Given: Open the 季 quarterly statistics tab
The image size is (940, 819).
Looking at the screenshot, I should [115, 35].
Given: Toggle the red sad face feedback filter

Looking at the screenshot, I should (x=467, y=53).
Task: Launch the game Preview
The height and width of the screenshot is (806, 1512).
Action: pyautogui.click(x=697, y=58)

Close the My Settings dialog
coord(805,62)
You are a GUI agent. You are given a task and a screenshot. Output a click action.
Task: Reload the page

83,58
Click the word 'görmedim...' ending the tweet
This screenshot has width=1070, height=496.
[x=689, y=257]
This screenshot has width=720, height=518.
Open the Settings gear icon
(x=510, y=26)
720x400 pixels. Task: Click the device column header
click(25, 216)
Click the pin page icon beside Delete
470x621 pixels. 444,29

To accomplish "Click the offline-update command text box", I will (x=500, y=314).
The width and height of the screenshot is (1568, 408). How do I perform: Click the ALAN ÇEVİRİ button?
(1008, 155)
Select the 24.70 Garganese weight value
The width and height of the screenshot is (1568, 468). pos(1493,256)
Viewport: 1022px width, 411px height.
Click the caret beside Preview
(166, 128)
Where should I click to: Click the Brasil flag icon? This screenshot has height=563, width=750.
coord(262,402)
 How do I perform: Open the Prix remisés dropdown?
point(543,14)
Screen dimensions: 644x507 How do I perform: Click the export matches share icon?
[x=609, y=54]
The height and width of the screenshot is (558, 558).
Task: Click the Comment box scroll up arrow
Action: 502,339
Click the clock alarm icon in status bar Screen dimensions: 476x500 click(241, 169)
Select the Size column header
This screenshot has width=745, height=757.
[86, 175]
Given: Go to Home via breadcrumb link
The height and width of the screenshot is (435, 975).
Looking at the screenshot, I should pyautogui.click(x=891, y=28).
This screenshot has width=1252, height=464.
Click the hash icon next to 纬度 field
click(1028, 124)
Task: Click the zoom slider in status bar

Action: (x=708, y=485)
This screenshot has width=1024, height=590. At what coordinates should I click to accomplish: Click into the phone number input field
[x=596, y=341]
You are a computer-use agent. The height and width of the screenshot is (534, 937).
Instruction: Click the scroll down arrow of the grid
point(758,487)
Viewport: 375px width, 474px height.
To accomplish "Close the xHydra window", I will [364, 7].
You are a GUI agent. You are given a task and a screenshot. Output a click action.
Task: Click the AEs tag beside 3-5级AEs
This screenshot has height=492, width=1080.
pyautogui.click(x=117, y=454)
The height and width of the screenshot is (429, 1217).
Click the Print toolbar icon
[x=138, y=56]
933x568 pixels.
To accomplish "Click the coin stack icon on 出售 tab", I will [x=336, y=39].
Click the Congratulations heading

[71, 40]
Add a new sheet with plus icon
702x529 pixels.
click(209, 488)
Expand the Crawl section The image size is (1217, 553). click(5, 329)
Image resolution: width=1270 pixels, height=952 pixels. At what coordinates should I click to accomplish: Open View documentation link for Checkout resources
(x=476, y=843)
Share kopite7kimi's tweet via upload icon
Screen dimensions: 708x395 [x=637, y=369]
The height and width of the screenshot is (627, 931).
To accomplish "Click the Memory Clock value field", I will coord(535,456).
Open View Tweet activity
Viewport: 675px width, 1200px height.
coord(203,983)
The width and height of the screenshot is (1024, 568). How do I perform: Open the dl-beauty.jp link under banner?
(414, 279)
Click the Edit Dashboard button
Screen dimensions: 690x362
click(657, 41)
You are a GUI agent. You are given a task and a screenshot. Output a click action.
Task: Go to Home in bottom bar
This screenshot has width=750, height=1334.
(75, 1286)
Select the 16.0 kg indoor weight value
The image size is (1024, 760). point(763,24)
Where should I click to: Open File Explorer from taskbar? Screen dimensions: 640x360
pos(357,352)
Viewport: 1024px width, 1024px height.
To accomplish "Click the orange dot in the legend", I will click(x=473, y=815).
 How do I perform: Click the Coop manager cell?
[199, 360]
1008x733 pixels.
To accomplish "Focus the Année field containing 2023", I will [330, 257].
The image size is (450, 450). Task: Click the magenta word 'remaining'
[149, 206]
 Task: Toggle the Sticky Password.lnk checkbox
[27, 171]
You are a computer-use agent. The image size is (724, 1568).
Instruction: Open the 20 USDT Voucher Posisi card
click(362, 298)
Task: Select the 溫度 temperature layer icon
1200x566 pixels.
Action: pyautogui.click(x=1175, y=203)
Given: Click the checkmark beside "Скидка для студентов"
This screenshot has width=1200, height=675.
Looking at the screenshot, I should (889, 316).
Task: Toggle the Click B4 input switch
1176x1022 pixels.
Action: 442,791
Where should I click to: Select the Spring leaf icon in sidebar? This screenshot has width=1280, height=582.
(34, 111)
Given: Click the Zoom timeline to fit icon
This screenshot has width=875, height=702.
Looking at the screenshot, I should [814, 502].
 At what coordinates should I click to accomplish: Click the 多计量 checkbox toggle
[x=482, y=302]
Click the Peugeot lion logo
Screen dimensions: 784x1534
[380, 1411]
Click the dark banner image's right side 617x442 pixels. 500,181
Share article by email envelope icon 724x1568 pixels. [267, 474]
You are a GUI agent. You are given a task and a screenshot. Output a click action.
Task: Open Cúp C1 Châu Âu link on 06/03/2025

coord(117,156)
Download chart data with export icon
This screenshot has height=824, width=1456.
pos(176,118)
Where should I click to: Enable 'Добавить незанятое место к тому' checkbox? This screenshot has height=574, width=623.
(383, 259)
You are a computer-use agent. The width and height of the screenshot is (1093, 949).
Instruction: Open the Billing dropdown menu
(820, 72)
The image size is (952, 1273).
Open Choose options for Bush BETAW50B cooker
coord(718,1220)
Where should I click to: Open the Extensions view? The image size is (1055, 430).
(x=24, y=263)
□ □ □
* WHAT IS BEING ASKED: In the data above, find each line that has the word "Home" and copy it out.

* ANSWER FOR THE TASK:
Given: Go to Home via breadcrumb link
Task: Go to Home in bottom bar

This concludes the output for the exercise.